Dataset entries
(begin)
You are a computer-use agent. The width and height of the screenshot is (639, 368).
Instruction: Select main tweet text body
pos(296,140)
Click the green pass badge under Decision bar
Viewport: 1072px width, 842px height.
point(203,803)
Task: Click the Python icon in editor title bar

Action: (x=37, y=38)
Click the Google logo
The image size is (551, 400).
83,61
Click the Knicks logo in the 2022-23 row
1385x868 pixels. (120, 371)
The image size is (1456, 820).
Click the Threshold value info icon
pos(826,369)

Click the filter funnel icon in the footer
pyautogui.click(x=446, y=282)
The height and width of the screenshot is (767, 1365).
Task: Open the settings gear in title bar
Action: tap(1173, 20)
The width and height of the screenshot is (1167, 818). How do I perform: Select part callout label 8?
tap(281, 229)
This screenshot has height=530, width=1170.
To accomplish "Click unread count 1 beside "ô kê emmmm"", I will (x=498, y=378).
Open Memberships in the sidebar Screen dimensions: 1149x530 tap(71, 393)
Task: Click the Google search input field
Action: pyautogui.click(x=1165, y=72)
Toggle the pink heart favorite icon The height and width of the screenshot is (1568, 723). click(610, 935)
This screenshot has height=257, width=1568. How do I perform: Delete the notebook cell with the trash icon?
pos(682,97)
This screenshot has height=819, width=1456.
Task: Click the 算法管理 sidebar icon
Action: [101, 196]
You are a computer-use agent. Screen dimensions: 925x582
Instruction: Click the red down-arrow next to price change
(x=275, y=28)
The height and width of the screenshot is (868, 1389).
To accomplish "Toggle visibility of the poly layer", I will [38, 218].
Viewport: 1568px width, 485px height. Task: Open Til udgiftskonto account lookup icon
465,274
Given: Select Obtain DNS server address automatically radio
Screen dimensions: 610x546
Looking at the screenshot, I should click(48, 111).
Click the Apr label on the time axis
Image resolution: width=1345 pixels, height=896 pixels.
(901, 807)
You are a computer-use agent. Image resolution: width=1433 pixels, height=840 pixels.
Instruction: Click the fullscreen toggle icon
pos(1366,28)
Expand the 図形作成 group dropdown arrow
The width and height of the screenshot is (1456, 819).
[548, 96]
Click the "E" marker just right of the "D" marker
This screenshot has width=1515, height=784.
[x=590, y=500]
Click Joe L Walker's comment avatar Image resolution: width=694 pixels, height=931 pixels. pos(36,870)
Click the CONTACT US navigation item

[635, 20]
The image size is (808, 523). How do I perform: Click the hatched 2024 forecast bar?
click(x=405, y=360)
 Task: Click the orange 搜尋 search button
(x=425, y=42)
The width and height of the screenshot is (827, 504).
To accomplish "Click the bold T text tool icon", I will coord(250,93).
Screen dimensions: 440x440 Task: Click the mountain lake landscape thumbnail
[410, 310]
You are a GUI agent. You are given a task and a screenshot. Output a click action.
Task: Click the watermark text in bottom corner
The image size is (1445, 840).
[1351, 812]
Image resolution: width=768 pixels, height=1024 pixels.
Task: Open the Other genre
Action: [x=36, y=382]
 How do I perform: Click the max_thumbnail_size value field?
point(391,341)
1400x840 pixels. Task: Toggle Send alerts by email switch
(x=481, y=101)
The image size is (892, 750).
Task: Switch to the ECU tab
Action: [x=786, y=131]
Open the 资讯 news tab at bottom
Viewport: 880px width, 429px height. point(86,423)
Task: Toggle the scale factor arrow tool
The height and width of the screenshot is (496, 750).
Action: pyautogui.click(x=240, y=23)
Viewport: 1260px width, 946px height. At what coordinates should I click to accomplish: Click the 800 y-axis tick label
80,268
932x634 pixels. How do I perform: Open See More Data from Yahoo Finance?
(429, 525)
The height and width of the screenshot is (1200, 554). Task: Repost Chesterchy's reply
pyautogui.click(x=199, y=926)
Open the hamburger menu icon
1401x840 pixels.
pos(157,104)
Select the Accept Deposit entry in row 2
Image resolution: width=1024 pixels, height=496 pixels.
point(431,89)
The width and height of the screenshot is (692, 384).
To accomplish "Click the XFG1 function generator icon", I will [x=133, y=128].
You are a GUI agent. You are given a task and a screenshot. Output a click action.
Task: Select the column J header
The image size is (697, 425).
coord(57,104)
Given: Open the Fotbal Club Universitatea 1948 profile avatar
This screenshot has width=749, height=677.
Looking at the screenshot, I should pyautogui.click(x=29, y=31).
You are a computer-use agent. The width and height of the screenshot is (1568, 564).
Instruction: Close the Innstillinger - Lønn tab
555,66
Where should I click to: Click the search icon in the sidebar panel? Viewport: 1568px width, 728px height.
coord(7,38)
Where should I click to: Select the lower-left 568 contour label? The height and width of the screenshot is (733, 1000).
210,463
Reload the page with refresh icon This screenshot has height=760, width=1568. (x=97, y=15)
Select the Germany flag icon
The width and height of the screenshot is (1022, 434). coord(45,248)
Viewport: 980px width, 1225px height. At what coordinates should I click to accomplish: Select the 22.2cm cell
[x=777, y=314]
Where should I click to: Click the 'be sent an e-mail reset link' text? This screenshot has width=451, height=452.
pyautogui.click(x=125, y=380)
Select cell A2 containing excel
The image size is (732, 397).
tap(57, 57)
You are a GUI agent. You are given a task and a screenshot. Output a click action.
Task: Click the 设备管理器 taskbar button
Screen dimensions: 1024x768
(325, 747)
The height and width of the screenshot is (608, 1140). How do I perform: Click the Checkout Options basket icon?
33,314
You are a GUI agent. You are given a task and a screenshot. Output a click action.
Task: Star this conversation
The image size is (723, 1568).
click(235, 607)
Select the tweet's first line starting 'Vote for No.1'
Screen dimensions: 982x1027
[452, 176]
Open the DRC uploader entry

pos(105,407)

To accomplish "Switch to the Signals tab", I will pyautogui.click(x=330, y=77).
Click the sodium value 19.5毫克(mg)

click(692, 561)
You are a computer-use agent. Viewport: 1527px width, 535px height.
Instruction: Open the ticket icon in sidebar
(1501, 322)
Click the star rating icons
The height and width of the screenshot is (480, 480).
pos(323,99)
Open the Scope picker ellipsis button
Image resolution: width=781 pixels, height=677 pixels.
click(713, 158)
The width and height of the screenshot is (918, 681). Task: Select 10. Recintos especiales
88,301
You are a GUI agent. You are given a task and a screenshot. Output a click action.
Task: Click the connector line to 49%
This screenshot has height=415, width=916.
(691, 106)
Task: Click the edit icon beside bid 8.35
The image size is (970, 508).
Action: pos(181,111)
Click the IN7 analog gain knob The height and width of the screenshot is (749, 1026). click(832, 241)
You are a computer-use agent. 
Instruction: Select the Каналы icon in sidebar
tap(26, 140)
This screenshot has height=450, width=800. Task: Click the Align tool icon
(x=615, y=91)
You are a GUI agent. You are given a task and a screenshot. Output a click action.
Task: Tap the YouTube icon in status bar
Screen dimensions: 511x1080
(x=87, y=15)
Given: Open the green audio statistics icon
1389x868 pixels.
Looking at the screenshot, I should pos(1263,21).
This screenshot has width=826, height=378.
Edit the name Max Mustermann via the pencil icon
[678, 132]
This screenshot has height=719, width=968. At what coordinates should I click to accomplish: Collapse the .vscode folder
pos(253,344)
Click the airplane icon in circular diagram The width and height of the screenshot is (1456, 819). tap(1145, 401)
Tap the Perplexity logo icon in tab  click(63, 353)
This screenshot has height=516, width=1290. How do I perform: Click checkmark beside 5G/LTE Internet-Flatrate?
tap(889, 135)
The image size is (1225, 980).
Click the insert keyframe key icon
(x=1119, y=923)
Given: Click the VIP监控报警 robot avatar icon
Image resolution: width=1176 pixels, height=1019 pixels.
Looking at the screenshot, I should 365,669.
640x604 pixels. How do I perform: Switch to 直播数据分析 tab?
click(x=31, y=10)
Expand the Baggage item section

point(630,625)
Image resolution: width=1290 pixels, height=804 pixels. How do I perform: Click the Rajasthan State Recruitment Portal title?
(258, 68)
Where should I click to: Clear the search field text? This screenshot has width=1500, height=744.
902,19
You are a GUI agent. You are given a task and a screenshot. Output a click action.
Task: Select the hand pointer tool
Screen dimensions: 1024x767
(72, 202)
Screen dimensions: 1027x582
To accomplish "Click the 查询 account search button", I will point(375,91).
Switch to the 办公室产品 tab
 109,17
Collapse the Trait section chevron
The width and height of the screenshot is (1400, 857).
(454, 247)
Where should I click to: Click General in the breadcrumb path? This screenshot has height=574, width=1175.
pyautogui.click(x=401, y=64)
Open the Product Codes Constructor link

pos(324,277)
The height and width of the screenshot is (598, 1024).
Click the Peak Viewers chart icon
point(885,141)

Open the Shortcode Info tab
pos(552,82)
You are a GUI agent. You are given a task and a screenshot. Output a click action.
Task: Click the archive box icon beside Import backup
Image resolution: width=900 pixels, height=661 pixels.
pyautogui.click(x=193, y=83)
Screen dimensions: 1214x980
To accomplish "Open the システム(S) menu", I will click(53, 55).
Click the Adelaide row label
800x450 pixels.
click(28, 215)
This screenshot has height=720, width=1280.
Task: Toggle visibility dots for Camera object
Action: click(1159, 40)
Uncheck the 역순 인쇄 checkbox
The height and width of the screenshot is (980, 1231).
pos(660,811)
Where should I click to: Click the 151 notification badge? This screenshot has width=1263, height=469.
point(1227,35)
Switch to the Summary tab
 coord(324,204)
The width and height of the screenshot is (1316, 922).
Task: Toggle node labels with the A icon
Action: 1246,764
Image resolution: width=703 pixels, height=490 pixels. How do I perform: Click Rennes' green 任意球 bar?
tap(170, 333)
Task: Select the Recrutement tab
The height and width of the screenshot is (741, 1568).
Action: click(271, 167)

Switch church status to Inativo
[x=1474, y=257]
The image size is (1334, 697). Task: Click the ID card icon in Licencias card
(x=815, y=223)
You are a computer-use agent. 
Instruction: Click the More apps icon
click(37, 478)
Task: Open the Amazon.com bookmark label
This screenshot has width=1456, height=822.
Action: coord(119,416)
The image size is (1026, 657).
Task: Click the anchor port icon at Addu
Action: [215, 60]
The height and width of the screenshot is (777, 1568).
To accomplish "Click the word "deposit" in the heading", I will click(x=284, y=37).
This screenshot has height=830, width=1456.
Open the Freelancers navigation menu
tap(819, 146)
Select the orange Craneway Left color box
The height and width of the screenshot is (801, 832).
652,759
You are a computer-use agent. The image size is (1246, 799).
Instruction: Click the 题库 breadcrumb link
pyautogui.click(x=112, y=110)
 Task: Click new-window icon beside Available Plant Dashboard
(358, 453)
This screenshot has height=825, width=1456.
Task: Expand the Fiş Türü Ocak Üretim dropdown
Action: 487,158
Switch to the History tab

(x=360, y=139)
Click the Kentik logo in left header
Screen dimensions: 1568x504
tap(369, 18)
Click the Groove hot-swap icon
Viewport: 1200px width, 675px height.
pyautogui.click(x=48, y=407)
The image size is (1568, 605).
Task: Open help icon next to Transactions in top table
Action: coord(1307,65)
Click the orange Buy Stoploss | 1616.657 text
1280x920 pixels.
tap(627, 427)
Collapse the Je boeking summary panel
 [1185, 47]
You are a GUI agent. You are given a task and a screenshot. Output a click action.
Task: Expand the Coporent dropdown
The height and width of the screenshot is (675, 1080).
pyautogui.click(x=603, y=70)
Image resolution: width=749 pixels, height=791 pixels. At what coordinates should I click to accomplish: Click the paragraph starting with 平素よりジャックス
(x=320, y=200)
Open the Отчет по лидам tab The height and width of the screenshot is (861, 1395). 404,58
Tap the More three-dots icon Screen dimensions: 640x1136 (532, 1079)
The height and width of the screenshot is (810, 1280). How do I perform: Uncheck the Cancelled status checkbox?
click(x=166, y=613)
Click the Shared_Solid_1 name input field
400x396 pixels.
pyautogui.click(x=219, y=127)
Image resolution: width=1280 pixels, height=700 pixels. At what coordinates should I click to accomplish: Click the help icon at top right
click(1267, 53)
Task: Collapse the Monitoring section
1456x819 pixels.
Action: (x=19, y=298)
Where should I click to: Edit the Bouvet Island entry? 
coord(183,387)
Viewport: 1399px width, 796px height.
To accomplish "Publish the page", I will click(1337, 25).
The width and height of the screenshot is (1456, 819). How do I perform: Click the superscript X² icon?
(end)
### Instruction:
Pull out each line in the rows above that contains the word "Collapse", and list them in their original order.

### The reply:
This screenshot has height=719, width=968. At what coordinates should I click to accomplish: Collapse the .vscode folder
Collapse the Trait section chevron
Collapse the Je boeking summary panel
Task: Collapse the Monitoring section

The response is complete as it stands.